Aim of the task: How many lines of the records contain the string "page" when case is taken into account? Give only the number.

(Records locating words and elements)
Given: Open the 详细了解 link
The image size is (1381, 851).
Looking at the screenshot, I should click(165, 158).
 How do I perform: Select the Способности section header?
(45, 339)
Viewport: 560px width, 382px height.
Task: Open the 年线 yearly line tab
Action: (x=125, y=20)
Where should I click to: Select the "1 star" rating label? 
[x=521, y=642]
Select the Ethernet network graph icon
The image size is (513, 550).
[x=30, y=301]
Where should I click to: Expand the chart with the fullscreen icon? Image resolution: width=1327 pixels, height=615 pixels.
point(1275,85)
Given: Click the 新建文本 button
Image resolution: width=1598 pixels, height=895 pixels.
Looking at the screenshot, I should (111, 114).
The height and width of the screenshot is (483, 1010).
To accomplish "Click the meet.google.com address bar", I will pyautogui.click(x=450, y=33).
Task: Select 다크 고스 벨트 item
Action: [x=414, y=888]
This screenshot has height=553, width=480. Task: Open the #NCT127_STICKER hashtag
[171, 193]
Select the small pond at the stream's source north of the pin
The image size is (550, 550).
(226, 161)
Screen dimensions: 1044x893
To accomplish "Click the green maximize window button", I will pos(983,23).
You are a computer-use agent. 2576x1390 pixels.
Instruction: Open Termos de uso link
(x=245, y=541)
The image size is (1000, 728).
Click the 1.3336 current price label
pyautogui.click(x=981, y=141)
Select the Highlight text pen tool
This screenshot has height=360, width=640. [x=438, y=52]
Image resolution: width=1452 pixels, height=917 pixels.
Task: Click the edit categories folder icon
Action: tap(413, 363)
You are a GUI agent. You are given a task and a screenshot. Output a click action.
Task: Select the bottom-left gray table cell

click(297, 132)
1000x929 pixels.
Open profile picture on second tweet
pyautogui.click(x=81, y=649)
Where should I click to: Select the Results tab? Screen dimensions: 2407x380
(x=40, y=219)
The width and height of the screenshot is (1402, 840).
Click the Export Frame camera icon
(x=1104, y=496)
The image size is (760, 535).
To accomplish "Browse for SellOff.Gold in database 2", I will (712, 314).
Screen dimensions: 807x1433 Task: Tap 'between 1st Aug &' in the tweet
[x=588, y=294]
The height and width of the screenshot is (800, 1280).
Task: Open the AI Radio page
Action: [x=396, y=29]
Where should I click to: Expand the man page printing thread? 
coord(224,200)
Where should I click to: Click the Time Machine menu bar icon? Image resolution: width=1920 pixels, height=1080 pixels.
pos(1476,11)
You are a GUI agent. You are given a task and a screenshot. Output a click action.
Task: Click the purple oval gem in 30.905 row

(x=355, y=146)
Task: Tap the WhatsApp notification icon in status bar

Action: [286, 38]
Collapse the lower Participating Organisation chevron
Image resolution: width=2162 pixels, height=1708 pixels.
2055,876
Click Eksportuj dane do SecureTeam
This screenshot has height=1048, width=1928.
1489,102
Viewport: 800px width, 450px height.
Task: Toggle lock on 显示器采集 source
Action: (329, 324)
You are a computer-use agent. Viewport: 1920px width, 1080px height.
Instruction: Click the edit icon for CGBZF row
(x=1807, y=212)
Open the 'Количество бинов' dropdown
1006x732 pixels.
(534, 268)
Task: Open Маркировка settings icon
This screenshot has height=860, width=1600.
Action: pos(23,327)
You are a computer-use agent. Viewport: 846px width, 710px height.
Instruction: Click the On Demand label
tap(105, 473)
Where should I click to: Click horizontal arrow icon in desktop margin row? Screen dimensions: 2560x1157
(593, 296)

Task output: 2